He complexities of spiritual warfare

CASPER

THE FRIENDLY GHOST
It is often reported by people with fresh spiritual experiences that afterwards, it seems like everything in their life is set up to oppose their new view. It's as if they're being subjected to test after test. Why is that? Let's look at some of the reasons:

1. The old life was built around the Old You: old habits, old friends, old pleasures, old behaviors. The New You gets dropped straight into this, and it feels like diving into a cold pool.


2. Part of being 'new' is that you become aware of evils that weren't noticed before. They were always there, but they used to be treated as simply being part of life. Now, the new believer has a new and greater goal, and the boulders that were climbed as par for the course are now seen for what they were all along.


3. The 'newbies' have yet to learn how to discern. Discernment takes a lifetime to get right (maybe that's one reason God gave us a lifetime in which to do it?)
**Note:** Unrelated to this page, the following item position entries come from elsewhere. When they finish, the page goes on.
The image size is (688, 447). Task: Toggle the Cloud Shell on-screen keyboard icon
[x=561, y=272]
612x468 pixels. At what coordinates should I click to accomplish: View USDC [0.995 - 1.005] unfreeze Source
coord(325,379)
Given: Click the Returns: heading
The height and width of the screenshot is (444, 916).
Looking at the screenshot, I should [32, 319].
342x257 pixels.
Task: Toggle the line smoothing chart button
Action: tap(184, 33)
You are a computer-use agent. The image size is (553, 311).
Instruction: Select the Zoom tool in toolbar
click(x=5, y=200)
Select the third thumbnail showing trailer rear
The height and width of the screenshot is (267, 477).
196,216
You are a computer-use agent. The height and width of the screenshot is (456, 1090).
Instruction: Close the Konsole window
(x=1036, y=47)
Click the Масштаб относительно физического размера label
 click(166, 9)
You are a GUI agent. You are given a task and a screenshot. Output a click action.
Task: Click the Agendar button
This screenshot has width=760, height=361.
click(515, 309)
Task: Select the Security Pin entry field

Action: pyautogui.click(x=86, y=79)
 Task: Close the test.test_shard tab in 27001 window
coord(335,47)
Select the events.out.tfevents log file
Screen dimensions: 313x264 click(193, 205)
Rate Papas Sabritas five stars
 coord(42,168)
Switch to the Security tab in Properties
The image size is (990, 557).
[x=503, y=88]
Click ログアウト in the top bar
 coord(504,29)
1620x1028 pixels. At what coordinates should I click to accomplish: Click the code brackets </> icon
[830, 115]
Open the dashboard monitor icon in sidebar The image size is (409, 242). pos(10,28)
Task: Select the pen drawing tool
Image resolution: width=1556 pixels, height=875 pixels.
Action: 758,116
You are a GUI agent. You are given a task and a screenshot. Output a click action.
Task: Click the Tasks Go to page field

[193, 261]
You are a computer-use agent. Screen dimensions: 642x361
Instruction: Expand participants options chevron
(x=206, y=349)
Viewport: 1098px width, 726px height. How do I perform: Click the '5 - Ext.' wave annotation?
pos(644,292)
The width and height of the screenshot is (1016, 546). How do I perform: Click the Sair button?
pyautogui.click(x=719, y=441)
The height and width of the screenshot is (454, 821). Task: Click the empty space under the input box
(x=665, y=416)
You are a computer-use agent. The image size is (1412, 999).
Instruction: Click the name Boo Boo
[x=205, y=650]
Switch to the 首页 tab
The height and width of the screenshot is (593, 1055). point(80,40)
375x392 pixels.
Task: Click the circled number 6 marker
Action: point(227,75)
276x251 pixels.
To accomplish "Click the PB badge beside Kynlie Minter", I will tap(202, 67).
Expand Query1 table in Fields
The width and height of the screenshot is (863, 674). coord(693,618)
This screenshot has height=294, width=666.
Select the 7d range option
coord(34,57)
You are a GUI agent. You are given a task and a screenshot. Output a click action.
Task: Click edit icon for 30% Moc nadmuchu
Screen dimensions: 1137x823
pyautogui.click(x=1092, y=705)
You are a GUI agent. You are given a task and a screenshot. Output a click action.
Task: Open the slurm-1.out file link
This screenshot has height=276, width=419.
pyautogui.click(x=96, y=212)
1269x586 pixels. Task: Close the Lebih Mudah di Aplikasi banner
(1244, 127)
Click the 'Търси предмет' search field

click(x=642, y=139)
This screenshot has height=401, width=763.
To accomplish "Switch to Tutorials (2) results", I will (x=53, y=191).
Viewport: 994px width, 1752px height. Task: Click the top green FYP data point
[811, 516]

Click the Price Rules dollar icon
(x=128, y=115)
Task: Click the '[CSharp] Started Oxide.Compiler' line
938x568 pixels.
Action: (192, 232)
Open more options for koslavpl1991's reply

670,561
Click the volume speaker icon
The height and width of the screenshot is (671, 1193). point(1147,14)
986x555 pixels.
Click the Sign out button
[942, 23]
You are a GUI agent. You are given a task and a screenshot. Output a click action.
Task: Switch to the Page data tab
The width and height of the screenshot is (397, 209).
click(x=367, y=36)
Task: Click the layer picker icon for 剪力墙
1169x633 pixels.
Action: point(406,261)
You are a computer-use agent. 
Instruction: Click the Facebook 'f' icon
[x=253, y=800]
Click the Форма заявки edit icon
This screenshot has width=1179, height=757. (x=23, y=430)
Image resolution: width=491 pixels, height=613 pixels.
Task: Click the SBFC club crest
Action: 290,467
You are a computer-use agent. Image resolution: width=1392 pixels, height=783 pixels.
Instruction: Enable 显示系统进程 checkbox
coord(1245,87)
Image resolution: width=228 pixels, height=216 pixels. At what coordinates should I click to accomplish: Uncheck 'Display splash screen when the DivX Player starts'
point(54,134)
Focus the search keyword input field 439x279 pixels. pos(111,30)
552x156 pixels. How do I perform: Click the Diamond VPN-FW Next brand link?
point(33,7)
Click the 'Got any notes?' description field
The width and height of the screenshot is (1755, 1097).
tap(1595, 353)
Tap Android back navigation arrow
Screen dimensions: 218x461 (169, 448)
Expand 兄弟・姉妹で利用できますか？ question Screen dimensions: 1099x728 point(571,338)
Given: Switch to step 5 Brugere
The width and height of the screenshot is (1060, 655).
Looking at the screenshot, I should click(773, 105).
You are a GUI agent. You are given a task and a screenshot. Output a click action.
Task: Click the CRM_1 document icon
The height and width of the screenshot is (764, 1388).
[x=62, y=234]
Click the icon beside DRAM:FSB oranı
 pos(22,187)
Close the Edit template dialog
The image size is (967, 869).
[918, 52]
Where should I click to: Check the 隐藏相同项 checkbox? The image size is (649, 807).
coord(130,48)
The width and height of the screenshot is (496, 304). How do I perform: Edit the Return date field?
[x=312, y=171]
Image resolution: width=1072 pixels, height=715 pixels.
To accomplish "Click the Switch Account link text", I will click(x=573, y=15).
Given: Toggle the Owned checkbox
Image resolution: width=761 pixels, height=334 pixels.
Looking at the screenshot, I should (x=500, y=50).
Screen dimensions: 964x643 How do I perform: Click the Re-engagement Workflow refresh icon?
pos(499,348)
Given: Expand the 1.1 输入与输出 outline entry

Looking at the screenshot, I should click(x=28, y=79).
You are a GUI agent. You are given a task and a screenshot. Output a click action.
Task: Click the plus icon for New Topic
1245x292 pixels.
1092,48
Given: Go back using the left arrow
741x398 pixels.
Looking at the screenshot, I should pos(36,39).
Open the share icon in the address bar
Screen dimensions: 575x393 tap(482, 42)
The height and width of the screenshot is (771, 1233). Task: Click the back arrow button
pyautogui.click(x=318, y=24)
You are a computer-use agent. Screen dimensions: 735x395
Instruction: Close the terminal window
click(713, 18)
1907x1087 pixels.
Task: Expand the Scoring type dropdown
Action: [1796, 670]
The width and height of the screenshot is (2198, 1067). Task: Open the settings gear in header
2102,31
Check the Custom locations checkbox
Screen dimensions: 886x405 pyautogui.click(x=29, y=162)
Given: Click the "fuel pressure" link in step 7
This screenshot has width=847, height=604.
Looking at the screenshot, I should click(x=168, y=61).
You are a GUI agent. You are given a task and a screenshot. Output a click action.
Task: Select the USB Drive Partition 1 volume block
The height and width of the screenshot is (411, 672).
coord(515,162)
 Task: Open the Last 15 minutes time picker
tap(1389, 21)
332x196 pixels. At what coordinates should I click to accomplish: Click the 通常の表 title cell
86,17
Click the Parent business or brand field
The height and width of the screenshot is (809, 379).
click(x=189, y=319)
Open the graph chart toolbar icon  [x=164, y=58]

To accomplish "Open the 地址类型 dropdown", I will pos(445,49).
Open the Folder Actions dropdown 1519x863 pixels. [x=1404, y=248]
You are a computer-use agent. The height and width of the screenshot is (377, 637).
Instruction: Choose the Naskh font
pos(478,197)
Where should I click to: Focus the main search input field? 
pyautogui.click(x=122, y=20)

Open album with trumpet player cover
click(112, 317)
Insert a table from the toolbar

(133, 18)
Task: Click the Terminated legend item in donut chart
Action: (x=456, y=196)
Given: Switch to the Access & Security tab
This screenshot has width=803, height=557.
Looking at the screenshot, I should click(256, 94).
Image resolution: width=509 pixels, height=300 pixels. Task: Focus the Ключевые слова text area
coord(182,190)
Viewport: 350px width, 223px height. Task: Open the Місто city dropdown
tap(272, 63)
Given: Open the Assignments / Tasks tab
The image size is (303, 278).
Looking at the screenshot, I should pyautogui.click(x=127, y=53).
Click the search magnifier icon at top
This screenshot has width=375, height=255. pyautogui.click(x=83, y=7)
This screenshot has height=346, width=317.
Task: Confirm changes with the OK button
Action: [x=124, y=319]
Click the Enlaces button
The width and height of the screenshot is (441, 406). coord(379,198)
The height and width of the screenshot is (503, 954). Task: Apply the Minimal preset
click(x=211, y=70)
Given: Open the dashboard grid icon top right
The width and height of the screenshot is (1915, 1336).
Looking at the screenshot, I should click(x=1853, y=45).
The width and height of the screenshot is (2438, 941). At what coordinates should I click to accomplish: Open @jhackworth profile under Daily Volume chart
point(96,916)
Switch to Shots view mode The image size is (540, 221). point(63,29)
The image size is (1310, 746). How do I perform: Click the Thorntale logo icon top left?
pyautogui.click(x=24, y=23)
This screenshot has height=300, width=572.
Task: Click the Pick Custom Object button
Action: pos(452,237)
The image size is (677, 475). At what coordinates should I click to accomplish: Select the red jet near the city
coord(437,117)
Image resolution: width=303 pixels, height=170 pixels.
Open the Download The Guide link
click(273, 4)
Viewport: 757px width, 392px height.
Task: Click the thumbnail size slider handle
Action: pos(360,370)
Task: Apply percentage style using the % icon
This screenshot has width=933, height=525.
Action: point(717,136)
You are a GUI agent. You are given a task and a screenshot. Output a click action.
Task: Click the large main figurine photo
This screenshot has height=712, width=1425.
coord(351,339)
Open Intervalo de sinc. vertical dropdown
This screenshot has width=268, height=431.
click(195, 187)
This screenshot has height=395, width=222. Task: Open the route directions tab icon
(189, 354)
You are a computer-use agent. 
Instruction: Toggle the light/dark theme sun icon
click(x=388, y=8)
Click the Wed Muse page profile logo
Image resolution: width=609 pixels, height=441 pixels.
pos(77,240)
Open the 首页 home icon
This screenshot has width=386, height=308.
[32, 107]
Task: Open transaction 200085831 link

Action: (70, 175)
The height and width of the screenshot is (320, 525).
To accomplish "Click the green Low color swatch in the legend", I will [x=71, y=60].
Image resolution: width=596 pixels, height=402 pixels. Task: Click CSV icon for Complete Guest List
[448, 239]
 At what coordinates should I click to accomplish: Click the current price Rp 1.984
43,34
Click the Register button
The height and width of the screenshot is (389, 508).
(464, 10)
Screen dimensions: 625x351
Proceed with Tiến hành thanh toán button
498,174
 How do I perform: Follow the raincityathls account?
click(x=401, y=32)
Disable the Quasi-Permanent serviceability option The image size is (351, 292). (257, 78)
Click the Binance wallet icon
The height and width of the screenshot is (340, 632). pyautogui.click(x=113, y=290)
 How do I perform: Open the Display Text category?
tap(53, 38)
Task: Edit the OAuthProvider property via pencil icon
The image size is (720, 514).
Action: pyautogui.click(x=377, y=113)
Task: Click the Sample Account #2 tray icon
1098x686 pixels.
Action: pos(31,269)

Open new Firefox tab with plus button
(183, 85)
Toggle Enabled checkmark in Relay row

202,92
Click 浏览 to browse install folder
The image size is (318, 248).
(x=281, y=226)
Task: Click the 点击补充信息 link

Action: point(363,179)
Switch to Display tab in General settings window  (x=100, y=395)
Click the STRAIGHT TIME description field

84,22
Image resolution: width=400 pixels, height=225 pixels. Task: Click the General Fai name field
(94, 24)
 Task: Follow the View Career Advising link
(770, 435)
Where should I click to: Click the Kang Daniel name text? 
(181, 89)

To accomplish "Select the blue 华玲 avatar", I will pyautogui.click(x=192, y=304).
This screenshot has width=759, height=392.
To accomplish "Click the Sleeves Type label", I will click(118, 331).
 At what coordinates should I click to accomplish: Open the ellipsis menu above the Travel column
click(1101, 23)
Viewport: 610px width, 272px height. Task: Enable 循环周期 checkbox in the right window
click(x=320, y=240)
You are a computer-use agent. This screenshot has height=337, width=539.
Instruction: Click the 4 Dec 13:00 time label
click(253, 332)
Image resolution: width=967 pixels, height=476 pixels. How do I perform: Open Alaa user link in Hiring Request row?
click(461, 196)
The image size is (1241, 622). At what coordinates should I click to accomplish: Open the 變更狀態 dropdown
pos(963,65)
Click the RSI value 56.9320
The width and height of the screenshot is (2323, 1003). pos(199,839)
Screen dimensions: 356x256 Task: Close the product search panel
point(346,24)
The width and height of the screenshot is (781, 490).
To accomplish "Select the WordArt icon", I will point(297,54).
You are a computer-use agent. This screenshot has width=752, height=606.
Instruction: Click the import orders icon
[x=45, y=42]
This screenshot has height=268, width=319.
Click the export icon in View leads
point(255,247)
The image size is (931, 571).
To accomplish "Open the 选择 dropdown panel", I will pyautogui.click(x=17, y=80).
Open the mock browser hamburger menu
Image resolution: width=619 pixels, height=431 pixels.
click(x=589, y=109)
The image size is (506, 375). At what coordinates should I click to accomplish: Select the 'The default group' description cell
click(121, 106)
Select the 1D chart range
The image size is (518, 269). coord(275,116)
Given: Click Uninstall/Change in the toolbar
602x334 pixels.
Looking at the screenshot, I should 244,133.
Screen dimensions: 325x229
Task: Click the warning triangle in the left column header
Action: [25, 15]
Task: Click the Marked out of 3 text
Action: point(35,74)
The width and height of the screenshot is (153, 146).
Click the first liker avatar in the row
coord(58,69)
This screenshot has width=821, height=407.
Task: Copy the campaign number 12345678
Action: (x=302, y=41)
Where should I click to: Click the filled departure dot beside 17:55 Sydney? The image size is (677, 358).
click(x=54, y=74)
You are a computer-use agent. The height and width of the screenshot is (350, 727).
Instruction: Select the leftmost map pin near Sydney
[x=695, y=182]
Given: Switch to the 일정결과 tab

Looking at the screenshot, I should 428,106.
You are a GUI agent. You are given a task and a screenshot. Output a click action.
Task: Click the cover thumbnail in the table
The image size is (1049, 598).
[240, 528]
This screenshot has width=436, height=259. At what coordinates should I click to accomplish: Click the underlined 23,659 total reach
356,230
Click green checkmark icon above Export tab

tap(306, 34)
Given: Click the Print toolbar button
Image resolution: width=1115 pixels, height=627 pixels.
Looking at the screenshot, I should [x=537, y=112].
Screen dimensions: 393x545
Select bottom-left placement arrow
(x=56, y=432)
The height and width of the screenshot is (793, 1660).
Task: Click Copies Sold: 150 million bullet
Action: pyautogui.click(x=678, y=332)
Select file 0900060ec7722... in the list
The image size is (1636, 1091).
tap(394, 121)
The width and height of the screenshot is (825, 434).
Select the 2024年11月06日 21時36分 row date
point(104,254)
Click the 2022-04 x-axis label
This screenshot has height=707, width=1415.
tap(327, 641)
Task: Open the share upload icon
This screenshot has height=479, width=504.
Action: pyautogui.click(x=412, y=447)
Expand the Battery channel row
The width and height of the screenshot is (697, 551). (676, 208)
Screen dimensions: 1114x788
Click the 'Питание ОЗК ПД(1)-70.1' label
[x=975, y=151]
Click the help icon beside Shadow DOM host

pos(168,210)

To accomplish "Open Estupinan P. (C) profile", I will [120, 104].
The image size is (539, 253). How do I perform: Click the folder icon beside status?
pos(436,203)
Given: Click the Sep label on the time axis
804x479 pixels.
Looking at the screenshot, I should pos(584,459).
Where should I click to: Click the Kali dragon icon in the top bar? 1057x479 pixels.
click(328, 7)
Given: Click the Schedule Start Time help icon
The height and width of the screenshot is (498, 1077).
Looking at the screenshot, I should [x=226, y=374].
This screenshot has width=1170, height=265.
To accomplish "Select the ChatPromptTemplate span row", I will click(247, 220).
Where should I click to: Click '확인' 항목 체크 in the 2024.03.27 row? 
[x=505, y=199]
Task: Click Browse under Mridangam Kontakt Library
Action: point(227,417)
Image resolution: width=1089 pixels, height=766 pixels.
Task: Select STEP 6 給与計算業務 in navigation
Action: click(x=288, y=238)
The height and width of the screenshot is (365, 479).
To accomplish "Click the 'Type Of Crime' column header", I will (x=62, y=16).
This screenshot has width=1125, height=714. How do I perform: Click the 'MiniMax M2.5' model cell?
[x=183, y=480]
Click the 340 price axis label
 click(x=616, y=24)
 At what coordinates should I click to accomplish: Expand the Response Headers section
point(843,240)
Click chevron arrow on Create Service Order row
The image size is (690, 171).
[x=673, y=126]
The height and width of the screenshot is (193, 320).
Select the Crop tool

4. It takes time to learn how to see things in their right context. There may be good, godly ways and reasons to do what one used to do sinfully. Often, as the newborn faith develops, God gives back much of what had to be spurned at the beginning. One of the most common experiences of the Jesus Movement of the 1960s and 1970s was that the new convert would throw away all their old 'secular' rock and roll records, only to find out years later that they were not such a danger after all, and that a few of those old records even expressed a well-tested faith or spoke a truth we needed to hear. God gave them back the gift of enjoying the music, but had to take it away at first so that their inner priorities could be changed and their New You could take shape.


5. Satan really does attack early and often. He does not like losing anyone. It's easier for Satan to pull back those who are not yet solid in the faith.